■ **DATA EXCERPTS**
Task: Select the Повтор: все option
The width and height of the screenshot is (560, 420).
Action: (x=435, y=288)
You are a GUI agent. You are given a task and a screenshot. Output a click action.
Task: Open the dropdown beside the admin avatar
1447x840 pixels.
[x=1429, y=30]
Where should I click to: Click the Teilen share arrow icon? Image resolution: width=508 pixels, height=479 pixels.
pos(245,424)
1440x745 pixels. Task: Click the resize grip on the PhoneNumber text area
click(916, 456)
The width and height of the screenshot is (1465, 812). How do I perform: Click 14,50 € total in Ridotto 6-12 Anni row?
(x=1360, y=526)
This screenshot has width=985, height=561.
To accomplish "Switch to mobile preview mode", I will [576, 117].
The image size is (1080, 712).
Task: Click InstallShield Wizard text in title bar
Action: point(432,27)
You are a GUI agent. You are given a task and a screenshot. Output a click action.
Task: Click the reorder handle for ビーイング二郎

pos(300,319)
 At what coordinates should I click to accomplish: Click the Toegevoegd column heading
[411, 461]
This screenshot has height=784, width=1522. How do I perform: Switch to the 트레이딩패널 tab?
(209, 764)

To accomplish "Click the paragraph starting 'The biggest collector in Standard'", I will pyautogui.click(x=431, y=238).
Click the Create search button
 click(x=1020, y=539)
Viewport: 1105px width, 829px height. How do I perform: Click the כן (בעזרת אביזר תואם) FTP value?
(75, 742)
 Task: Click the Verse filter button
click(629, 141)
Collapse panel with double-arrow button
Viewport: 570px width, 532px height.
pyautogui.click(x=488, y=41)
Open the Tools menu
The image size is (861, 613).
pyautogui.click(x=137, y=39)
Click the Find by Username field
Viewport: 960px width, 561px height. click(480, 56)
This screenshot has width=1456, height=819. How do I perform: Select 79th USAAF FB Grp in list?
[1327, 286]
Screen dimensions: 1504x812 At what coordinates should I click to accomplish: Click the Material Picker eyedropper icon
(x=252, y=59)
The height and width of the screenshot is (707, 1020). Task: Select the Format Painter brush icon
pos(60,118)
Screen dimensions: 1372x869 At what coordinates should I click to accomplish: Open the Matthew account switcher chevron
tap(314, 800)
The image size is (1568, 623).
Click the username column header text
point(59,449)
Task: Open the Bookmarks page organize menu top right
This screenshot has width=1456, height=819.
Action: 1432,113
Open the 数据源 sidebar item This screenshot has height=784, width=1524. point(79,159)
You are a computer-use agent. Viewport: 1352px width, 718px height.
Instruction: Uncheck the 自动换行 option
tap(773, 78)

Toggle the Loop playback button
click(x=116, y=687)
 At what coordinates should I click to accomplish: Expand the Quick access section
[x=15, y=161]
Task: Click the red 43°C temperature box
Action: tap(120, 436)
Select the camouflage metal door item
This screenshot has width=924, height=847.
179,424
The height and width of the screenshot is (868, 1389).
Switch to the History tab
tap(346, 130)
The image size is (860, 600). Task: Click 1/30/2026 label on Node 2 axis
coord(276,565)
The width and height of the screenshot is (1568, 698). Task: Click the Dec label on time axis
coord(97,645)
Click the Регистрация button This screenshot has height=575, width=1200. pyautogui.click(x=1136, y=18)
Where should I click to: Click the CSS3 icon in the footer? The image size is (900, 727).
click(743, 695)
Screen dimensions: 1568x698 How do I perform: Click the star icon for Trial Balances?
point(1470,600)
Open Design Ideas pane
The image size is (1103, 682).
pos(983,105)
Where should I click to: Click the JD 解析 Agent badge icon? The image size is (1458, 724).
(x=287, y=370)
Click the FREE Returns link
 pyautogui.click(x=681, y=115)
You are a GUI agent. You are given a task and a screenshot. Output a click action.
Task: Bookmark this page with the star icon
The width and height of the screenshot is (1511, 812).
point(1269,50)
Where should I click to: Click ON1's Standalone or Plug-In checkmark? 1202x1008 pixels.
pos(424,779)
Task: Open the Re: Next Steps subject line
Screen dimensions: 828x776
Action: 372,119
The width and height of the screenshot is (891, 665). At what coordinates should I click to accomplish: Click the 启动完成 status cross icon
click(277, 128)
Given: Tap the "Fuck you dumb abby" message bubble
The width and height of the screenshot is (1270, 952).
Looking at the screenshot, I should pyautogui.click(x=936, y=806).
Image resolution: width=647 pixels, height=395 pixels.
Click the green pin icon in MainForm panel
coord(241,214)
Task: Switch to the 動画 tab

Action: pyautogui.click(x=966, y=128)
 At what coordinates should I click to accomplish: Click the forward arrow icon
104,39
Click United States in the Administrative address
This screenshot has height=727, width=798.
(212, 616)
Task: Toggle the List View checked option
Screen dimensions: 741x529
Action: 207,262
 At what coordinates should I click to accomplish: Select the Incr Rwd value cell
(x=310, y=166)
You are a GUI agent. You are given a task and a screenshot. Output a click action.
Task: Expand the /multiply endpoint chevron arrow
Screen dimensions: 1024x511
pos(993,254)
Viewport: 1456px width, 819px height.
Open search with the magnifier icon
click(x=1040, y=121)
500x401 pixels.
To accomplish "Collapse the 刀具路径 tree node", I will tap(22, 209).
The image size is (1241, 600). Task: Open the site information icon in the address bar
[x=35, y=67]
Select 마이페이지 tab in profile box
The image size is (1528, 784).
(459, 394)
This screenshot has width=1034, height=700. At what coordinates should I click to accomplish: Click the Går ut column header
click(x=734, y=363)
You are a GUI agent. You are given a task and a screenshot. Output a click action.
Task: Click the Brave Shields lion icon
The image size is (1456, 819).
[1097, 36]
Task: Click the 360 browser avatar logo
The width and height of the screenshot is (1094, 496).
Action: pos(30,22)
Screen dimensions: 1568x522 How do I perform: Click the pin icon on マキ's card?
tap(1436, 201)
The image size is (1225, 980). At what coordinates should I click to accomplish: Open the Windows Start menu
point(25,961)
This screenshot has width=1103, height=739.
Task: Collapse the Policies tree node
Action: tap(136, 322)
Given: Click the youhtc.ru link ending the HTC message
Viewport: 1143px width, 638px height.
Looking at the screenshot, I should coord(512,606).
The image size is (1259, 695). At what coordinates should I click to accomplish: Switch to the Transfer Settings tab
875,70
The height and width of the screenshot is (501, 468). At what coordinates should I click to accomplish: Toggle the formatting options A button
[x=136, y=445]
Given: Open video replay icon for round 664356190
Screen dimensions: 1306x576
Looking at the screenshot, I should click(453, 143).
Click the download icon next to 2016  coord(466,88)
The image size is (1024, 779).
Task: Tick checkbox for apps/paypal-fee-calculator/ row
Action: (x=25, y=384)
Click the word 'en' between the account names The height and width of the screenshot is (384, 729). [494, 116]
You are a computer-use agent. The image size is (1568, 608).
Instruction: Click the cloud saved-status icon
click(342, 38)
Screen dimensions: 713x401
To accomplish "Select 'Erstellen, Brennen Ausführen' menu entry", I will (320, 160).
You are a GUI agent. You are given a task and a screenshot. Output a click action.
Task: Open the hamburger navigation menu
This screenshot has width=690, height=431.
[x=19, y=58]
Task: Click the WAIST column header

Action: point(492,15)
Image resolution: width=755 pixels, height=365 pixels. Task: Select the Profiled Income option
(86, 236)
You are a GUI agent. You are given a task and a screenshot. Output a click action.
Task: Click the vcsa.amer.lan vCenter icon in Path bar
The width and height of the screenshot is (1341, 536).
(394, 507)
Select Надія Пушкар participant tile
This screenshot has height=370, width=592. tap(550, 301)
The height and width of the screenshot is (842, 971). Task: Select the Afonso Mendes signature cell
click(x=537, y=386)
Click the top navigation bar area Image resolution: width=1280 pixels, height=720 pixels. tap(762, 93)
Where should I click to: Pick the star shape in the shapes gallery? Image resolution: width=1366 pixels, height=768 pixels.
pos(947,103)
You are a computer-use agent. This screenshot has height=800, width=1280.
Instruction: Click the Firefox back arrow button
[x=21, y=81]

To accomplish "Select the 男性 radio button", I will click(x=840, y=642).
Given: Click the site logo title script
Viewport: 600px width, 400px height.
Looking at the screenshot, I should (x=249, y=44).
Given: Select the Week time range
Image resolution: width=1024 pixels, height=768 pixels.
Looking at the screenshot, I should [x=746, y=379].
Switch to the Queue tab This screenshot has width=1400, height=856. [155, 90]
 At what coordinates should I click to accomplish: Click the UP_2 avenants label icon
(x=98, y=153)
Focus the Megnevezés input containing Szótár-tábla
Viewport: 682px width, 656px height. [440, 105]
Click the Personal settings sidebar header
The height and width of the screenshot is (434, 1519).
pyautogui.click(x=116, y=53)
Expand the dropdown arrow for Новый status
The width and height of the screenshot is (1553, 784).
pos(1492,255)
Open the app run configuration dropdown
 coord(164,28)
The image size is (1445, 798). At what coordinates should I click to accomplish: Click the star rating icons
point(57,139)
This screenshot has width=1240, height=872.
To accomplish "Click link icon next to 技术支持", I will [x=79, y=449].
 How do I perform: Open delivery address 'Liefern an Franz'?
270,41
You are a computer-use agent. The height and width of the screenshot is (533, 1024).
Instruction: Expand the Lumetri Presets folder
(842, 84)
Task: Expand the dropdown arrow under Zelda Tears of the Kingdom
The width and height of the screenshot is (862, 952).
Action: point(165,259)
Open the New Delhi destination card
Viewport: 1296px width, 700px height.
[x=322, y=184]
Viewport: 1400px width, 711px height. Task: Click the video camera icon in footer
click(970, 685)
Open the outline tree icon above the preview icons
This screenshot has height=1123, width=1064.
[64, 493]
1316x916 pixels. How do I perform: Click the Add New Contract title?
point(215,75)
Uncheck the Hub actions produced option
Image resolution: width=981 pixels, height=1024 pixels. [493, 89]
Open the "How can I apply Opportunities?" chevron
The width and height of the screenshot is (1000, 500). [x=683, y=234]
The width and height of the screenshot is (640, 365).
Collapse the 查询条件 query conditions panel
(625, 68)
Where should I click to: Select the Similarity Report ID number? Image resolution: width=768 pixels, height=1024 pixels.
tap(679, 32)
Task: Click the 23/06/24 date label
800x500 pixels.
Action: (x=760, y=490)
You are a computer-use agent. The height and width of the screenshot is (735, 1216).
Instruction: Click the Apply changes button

■ **DIRECTION**
Rewrite the rows beginning at the line that has "Screen dimensions: 1504x812" and stopping after the line that has "tap(346, 130)", with "Format Painter" changed to "Clone Stamp" and everything else unchanged. Return only those lines.

■ **SOLUTION FOR THIS EXERCISE**
Screen dimensions: 1504x812 At what coordinates should I click to accomplish: Click the Material Picker eyedropper icon
(x=252, y=59)
The height and width of the screenshot is (707, 1020). Task: Select the Clone Stamp brush icon
pos(60,118)
Screen dimensions: 1372x869 At what coordinates should I click to accomplish: Open the Matthew account switcher chevron
tap(314, 800)
The image size is (1568, 623).
Click the username column header text
point(59,449)
Task: Open the Bookmarks page organize menu top right
This screenshot has width=1456, height=819.
Action: 1432,113
Open the 数据源 sidebar item This screenshot has height=784, width=1524. point(79,159)
You are a computer-use agent. Viewport: 1352px width, 718px height.
Instruction: Uncheck the 自动换行 option
tap(773, 78)

Toggle the Loop playback button
click(x=116, y=687)
 At what coordinates should I click to accomplish: Expand the Quick access section
[x=15, y=161]
Task: Click the red 43°C temperature box
Action: tap(120, 436)
Select the camouflage metal door item
This screenshot has width=924, height=847.
179,424
The height and width of the screenshot is (868, 1389).
Switch to the History tab
tap(346, 130)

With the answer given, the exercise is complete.